▸ PROMPT
Gather the lines below that include the string "sidebar", copying each in full.

▸ PROVIDED DATA
● ● ● ●
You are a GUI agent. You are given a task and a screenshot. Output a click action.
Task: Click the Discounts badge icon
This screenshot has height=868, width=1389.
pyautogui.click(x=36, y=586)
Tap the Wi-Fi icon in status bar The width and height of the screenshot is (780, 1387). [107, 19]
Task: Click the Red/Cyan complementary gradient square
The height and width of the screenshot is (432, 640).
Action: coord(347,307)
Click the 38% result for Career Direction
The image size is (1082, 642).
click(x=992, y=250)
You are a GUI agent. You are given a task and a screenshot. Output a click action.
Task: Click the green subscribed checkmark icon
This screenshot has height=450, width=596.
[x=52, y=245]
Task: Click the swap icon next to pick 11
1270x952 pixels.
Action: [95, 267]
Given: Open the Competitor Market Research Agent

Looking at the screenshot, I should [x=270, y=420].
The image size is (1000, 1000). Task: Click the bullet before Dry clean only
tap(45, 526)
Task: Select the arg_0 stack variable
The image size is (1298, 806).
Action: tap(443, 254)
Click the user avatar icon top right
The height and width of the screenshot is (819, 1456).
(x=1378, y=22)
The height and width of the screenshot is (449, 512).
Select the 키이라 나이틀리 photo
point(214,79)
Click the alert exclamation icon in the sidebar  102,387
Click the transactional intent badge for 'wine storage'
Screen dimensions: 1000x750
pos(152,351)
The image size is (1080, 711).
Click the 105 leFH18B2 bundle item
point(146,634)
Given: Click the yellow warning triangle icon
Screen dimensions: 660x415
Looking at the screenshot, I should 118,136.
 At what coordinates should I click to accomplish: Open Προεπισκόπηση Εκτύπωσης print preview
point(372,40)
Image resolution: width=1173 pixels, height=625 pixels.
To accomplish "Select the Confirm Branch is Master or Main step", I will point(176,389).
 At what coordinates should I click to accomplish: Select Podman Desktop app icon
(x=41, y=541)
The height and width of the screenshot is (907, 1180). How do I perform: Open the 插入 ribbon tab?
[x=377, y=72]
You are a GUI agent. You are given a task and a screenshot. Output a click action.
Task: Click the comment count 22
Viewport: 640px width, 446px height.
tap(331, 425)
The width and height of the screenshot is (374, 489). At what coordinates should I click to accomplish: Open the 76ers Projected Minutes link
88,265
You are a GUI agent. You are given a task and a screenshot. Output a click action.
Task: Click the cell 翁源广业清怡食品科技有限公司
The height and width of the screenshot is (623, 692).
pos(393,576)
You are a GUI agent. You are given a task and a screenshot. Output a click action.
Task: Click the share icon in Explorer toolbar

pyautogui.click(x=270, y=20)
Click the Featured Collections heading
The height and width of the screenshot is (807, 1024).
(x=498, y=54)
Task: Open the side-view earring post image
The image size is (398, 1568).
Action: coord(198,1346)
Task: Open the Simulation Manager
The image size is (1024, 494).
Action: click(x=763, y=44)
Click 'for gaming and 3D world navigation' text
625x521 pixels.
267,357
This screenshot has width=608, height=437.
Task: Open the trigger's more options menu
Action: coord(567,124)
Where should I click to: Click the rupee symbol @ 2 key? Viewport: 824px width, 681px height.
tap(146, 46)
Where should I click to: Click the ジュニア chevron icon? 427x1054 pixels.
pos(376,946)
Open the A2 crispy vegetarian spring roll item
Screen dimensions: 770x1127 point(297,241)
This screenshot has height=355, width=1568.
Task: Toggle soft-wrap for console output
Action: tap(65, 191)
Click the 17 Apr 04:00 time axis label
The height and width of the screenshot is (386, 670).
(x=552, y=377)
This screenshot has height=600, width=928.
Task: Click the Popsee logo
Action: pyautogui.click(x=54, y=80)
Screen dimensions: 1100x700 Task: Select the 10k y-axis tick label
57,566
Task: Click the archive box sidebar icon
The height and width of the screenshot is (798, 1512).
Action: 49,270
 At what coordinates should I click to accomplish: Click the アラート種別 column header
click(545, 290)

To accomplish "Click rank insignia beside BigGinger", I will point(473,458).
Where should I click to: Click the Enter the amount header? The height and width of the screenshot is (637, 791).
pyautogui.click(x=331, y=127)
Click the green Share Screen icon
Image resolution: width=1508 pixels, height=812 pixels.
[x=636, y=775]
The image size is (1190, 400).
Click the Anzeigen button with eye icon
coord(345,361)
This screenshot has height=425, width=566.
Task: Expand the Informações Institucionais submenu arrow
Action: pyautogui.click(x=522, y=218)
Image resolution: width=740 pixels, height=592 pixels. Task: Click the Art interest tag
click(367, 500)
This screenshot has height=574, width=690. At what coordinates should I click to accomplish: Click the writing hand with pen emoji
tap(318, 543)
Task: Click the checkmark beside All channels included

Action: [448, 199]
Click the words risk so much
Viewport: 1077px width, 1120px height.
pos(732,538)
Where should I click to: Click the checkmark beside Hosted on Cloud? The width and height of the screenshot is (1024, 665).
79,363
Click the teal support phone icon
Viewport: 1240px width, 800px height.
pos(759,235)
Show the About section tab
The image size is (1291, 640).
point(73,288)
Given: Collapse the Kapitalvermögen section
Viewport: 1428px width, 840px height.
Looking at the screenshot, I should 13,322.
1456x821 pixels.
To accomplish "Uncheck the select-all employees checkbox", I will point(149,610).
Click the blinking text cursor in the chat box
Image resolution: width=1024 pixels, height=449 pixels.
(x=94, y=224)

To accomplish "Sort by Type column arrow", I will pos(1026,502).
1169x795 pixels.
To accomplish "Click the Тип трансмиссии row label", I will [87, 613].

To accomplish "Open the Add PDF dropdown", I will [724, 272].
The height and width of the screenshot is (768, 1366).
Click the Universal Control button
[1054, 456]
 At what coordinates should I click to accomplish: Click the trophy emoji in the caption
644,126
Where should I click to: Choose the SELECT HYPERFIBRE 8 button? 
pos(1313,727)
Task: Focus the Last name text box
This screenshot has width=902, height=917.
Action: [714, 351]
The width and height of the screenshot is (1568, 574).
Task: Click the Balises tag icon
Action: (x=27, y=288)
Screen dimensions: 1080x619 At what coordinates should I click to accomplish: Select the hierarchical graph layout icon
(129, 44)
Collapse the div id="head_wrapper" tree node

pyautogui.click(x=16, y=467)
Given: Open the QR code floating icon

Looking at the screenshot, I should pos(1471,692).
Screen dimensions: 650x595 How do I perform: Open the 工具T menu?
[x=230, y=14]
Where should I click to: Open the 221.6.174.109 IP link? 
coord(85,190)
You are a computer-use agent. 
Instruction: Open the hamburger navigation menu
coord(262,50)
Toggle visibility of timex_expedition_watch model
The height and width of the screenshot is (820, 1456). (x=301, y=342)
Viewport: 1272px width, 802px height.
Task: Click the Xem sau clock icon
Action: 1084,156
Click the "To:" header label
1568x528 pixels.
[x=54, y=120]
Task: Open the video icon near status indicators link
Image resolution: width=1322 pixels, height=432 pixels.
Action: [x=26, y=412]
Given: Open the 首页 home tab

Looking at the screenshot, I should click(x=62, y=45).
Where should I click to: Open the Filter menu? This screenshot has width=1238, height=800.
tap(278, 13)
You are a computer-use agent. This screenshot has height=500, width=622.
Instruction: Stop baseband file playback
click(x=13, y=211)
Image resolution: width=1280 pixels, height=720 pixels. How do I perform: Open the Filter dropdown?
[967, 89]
● ● ● ●
▸ ANSWER FOR THIS EXERCISE
Click the alert exclamation icon in the sidebar  102,387
Task: Click the archive box sidebar icon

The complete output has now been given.